Basic Idea
A transaction is an executing program that forms a logical unit of database processing.
A transaction includes one or more database access operations—these can include insertion, deletion, modification (update), or retrieval operations.
The database operations that form a transaction can either be embedded within an application program or they can be specified interactively via a high-level query language such as SQL.
If the database operations in a transaction do not update the database but only retrieve data, the transaction is called a read-only transaction; otherwise it is known as a read-write transaction.
Read and write Operation
Using this simplified database model, the basic database access operations that a transaction can include are as follows:
read_item(X)
. Reads a database item named X into a program variable. To simplify our notation, we assume that the program variable is also named X.write_item(X)

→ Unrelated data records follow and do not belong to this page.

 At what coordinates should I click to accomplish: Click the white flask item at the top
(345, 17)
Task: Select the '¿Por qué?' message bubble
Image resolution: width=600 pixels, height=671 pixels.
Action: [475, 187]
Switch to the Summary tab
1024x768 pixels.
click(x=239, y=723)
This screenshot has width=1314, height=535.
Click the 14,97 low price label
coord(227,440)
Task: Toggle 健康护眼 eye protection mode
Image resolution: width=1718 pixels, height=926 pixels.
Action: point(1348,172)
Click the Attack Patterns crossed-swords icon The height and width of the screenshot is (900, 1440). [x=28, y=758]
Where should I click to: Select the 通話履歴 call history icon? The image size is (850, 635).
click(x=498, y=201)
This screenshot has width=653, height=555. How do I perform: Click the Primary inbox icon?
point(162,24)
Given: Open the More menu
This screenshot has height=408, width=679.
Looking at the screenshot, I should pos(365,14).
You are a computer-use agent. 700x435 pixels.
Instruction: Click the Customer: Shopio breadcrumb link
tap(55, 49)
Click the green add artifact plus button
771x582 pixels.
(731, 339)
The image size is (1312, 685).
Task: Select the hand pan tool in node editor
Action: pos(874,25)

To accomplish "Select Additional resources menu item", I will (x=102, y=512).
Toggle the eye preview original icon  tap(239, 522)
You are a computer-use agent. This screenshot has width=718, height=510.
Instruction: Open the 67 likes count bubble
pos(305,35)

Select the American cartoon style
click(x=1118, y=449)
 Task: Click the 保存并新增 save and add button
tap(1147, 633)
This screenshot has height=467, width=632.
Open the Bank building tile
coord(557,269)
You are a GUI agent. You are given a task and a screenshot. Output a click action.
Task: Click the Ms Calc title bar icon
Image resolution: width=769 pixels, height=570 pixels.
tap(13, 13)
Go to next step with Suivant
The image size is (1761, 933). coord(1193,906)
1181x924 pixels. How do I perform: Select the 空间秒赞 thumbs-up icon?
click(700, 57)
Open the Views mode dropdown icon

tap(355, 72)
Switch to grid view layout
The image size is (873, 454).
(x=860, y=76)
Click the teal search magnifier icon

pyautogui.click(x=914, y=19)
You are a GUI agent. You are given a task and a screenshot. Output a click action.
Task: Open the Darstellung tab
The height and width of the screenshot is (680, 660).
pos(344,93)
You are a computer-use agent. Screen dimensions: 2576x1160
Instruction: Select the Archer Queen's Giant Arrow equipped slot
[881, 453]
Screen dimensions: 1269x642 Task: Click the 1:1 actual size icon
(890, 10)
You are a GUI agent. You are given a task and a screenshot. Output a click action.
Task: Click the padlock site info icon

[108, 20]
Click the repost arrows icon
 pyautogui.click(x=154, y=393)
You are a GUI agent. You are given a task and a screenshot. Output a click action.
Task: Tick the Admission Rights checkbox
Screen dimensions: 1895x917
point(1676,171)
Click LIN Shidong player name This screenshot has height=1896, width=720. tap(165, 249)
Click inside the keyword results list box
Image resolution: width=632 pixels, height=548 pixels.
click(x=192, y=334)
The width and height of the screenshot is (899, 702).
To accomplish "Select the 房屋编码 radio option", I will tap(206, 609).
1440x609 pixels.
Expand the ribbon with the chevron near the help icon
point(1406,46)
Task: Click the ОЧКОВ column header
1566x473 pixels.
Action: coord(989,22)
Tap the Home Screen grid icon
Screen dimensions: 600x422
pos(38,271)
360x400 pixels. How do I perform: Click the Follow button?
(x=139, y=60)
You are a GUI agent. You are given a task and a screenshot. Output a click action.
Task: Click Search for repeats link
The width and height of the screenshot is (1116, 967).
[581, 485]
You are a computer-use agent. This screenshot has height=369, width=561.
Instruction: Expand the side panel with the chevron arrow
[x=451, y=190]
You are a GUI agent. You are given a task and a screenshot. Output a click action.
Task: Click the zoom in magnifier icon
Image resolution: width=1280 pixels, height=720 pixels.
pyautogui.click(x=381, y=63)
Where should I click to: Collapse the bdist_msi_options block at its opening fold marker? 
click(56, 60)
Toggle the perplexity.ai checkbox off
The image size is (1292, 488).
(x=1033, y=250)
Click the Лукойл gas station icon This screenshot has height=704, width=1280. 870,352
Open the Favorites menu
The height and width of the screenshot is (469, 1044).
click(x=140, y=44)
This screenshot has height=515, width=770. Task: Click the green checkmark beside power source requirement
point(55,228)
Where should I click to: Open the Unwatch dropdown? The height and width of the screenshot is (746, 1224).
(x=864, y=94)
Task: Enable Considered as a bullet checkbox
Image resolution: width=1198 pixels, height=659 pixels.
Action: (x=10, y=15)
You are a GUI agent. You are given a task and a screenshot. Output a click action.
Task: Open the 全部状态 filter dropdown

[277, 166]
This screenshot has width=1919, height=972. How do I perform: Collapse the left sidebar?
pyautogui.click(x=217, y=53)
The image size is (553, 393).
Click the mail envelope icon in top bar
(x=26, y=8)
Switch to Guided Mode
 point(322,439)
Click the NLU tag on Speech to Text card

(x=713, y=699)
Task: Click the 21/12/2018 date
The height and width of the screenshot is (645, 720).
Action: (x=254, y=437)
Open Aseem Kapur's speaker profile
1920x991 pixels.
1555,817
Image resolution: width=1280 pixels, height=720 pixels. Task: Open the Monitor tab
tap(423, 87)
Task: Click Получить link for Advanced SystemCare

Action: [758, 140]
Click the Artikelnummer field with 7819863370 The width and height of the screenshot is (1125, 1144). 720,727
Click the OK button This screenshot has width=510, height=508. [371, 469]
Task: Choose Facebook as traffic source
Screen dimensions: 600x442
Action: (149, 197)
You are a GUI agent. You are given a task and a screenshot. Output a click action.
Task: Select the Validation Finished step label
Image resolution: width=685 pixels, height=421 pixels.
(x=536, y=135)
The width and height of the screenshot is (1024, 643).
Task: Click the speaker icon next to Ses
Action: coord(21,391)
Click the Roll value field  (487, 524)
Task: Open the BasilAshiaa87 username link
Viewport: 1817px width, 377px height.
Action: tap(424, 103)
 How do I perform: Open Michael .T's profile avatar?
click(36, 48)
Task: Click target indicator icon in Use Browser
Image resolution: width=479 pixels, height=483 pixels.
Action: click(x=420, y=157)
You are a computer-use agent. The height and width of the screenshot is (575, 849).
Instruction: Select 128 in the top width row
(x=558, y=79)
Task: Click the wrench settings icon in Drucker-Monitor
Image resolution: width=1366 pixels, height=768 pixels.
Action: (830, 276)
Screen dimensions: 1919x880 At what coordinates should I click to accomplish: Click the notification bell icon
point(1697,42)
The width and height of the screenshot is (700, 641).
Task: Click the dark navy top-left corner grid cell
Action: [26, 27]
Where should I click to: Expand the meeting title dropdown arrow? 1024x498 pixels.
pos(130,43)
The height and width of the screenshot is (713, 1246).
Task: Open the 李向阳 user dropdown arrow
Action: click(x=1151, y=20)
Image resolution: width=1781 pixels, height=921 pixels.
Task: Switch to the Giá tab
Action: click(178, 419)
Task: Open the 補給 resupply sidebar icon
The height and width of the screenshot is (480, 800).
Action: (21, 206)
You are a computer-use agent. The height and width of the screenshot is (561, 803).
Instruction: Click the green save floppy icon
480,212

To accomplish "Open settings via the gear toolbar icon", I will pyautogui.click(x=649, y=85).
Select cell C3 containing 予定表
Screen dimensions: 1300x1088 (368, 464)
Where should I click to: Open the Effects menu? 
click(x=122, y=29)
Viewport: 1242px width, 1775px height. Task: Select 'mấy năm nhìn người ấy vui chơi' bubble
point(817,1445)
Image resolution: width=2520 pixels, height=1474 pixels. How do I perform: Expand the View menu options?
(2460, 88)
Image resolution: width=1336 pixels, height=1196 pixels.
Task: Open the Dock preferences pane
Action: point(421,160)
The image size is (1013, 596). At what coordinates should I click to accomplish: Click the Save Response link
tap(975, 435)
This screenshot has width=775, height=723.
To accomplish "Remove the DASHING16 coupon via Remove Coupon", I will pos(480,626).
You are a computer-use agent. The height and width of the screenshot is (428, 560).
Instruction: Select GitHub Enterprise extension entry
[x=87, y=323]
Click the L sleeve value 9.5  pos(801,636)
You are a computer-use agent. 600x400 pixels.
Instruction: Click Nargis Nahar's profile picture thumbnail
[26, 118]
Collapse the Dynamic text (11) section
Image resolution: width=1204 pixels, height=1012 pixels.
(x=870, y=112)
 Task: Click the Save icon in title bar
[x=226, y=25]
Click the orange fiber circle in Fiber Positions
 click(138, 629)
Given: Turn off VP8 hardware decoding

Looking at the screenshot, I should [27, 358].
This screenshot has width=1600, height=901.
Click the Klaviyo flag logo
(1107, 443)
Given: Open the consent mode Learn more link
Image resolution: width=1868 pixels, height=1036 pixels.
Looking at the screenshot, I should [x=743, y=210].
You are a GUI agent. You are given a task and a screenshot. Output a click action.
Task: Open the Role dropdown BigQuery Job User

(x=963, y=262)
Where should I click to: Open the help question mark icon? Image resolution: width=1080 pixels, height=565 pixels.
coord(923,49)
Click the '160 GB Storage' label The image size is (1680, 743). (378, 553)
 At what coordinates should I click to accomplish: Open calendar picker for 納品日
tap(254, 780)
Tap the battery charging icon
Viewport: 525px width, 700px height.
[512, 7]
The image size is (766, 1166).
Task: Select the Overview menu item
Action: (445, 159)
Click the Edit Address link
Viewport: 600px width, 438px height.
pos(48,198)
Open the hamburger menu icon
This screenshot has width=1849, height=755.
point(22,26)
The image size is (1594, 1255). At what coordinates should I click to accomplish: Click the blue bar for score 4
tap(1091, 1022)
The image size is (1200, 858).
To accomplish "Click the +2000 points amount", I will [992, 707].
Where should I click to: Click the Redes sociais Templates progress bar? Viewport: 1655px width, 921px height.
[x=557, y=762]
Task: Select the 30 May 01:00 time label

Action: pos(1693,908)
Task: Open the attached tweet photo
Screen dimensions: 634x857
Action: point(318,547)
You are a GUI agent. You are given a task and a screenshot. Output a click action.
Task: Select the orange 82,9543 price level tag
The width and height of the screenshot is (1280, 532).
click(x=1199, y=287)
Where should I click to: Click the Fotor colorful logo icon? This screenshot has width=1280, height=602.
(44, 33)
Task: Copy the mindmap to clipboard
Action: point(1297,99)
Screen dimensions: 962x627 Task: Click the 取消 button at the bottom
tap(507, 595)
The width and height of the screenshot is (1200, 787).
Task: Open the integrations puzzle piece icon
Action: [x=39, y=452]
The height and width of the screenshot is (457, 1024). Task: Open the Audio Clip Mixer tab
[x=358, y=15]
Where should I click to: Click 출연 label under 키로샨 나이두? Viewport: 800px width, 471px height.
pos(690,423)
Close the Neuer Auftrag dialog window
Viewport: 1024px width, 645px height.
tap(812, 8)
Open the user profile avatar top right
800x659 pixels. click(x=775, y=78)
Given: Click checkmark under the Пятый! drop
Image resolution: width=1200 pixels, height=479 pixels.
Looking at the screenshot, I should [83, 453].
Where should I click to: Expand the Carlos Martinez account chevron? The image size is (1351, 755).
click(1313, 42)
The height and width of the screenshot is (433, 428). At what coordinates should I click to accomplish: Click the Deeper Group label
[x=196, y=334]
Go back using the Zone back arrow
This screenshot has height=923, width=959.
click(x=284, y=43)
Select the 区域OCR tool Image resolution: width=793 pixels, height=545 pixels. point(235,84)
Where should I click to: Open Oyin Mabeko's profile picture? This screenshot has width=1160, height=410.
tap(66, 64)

. Writes the value of program variable X into the database item named X.
As we know, the basic unit of data transfer from disk to main memory is one disk page (disk block).
Executing a read_item(X)
command includes the following steps:
-
Find the address of the disk block that contains item X.
-
Copy that disk block into a buffer in main memory (if that disk block is not already in some main memory buffer). The size of the buffer is the same as the disk block size.
-
Copy item X from the buffer to the program variable named X.
Executing a write_item(X)
command includes the following steps:
-
Find the address of the disk block that contains item X.
-
Copy that disk block into a buffer in main memory (if that disk block is not already in some main memory buffer).
-
Copy item X from the program variable named X into its correct location in the buffer.
-
Store the updated disk block from the buffer back to disk (either immediately or at some later point in time).
States of Transactions
A transaction in a database can be in one of the following states:
- Active − In this state, the transaction is being executed. This is the initial state of every transaction.
- Partially Committed − When a transaction executes its final operation, it is said to be in a partially committed state.
- Failed − A transaction is said to be in a failed state if any of the checks made by the database recovery system fails. A failed transaction can no longer proceed further.
- Aborted − If any of the checks fails and the transaction has reached a failed state, then the recovery manager rolls back all its write operations on the database to bring the database back to its original state where it was prior to the execution of the transaction. Transactions in this state are called aborted. The database recovery module can select one of the two operations after a transaction aborts
- Re-start the transaction
- Kill the transaction
- Committed − If a transaction executes all its operations successfully, it is said to be committed. All its effects are now permanently established on the database system.
Concurrency Control and Recovery Mechanisms
Concurrency control and recovery mechanisms are mainly concerned with the database commands in a transaction.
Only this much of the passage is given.